Un bel exemple de buzz commercial au 17e siècle.

Marché, 12 aoust 1675, moyen papier, neuf deniers le feuillet

Aujourd’huy est comparu pardevant nous, conseillers du roy notaires gardenotes de sa majesté au Chastelet de Paris soubzsignez François Nolehen, maistre menuisier à Paris, y demeurant sur le quay de la Tournelle, parroisse Sainct-Nicolas-du-Chardonnet, lequel a promis et s’est obligé envers Richard Lenquier, chevalier de l’ordre du Christ et capitaine de chevaux légers entretenus pendant la paix pour le service du Roy de Portugal, demeurant à Sainct-Germain-des-Prez, rue Jacob, parroisse Sainct-Sulpice, à ce présent de faire et parfaire bien et duement comme il appartient un amphitéatre sur le bord de la rivière de Seyne, au lieu qui sera disigné audit Nolehen au bout du quay de la Grenouillère, faire la quantité de loges sur ledic (sic) emphitéatre de la longueur, haulteur et largeur qu’il conviendra, suivant le mémoire qui en a esté faict signé et paraphé dudit sieur Chevalier Lenquer et dudit Nolehen, fournir tout le bois, clous, et autres matéreaux nécessaires pour la construction dudit emphitéatre, faire un enclos de batteaux sur ladite rivière de Seyne abordant au pied dudict emphitéatre, et au-dessus desdicts bateaux faire une cloison de planche de la haulteur de neuf piedz aussi conformément audit mémoire.
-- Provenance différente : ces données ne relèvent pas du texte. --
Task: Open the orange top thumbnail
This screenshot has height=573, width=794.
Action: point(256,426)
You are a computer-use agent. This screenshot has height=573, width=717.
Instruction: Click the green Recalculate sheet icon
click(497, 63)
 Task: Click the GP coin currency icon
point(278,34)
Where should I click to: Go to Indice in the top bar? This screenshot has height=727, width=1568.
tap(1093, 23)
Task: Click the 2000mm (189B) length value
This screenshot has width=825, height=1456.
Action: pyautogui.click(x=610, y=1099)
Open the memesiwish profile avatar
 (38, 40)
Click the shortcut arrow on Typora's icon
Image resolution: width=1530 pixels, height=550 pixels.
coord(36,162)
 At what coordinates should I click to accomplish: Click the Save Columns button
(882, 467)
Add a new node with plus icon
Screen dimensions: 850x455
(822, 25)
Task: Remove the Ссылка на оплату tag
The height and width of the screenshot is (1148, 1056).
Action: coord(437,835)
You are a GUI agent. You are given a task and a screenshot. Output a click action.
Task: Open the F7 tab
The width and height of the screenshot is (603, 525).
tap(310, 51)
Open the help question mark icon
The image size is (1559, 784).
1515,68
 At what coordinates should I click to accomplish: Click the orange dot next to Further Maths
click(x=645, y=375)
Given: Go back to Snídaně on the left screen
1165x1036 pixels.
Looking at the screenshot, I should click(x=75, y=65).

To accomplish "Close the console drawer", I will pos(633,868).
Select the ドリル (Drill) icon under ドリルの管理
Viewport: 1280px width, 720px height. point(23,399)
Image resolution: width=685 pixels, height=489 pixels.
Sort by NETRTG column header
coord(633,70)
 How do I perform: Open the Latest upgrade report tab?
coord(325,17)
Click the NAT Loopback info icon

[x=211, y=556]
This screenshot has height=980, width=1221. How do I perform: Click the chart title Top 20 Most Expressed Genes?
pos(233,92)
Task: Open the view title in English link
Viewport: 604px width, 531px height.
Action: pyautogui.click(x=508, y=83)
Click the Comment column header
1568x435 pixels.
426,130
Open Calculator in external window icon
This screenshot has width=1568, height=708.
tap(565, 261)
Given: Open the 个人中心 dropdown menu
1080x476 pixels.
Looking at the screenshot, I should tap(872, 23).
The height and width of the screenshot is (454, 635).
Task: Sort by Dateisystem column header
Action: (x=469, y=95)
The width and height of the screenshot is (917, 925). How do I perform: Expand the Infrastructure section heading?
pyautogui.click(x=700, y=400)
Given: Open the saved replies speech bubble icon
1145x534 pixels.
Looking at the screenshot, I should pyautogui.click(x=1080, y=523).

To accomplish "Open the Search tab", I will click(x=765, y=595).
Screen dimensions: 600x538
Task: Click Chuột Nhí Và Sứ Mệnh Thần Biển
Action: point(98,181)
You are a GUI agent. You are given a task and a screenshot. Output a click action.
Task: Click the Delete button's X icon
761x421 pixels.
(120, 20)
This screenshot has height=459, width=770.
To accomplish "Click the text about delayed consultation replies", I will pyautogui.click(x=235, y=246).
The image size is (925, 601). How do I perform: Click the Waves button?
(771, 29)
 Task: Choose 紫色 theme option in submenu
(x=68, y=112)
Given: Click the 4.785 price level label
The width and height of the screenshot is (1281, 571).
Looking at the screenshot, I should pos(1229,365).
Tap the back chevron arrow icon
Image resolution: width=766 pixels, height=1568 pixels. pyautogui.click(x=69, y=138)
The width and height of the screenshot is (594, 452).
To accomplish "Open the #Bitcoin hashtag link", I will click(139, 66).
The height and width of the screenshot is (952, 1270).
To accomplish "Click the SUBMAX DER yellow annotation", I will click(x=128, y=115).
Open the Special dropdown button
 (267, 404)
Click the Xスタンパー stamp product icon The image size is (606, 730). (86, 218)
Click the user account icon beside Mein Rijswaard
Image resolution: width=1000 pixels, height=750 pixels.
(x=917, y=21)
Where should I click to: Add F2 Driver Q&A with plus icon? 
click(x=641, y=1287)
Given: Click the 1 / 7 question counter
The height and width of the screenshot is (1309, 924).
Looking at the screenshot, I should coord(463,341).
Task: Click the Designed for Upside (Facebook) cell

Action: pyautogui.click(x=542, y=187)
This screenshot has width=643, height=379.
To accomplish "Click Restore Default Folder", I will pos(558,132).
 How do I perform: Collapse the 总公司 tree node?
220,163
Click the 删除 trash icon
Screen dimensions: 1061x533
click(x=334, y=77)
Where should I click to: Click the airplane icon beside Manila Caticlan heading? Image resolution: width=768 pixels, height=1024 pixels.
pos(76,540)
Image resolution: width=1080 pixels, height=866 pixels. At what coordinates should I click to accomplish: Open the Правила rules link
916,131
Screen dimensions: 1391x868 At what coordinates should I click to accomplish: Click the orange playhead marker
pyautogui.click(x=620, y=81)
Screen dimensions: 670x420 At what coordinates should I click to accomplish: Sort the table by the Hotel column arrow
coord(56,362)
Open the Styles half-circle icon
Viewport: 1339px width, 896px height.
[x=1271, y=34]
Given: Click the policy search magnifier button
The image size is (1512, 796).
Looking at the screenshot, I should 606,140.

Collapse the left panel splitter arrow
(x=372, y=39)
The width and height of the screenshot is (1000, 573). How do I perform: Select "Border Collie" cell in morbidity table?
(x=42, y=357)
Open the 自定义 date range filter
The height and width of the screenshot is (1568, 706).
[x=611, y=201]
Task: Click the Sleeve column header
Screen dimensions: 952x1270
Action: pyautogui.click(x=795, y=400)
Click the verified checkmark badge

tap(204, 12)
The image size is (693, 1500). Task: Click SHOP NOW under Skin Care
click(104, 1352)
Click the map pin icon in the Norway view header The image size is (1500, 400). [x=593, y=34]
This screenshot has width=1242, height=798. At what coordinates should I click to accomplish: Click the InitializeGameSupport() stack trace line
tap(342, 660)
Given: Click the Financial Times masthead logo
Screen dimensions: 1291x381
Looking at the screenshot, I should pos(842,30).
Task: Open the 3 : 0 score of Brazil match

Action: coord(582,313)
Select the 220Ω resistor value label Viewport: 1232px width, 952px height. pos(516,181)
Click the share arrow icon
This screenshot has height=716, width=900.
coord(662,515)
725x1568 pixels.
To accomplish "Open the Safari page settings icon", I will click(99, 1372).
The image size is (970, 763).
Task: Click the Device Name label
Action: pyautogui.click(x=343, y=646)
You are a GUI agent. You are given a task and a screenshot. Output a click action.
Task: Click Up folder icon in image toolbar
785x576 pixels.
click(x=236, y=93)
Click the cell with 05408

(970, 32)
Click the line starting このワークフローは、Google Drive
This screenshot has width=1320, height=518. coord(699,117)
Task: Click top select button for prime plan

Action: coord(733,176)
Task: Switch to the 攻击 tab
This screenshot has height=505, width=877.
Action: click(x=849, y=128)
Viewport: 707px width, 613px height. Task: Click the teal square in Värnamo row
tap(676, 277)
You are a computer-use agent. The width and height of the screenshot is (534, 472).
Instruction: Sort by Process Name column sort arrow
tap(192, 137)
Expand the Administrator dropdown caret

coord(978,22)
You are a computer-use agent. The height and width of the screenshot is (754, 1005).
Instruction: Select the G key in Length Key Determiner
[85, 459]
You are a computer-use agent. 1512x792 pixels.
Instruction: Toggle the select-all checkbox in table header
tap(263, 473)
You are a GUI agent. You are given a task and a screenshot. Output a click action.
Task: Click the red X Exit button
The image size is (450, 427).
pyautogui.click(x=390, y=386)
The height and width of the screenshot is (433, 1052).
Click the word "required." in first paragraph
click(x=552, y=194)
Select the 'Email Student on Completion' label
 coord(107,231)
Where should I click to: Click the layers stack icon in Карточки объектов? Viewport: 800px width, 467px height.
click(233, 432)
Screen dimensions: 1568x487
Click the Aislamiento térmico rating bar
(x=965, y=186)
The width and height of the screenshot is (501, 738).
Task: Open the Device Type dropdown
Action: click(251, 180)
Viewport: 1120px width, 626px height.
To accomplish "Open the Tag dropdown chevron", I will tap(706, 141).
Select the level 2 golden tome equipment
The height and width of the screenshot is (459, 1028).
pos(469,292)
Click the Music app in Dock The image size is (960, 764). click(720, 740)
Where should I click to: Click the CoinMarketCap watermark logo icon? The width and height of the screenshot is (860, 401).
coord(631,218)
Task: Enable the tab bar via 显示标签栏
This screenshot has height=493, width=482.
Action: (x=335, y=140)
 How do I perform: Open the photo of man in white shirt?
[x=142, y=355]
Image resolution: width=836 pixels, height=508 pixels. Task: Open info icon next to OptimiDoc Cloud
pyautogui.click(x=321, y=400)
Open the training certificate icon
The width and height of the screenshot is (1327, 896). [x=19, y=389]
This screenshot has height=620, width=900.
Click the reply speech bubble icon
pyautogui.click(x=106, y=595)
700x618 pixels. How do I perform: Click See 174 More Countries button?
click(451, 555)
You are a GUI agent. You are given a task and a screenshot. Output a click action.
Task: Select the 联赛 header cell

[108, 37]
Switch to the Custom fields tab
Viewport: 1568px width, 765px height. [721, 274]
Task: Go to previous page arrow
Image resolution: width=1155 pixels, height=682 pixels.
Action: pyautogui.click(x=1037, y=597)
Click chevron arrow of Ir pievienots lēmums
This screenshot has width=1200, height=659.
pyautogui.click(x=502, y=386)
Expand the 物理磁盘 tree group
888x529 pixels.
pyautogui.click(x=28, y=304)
Et suivant les ordres dudict Sieur Chevalier Lenquer, le tout pour la commodité du publicq pour voir le spectacle dont a esté accordé brevet par sa majesté audict sieur Chevalier Lenquer le douziesme avril de la présente année.
Ce marché faict moyennant le prix, somme de deux mil livres que ledict sieur Chevalier Lenquer pomet (sic), s’oblige bailler et payer audict Nolehen à Paris ou au porteur sçavoir trois cens livres par advance dans quinze jours d’huy prochains quinze jours après lesdicts ouvrages faictz et le reste dans deux mois à compter du jour que lesdicts ouvrages seront entièrement parachevez ausquelz ouvrages ledict Nolehen pomet (sic) travailler dès demain et y travailler avecq nombres d’ouvriers en sorte qu’ilz soient parfaicts dans trois septmaines d’huy prochains jours de travail sans y comprendre les festes. Reconnoissant ledict Nolehen que le plan dudict emphithéâtre luy a présentement esté baillé par ledict sieur Chevalier Lenquer pour faire lesdicts ouvrages conformément à iceluy. A esté convenu et accordé que ledict sieur Chevalier Lenquer se pourra servir dudict Emphithéâtre et du bois qui sera fourny par ledict Nelehen (sic) tant que bon luy semblera et lors que ledict sieur Lenquer ne s’en voudra plus servir ledict Nolehen pourra retirer ledict bois comme non compris au présent marché. Et en considération des présentes ledict sieur Chevalier Lenquer a accordé une loge audict Nolehen audict emphithéâtre pour y aller et placer ses amis touttes fois quantes que bon luy semblera. Car ainsy, promettant, obligeant chacun endroict soy, renonceant, faict et passé à Paris en la demeure dudict sieur Chevalier Lenquer, l’an mil six cens soixante-quinze, le douziesme jour d’aoust après midy et ont signé.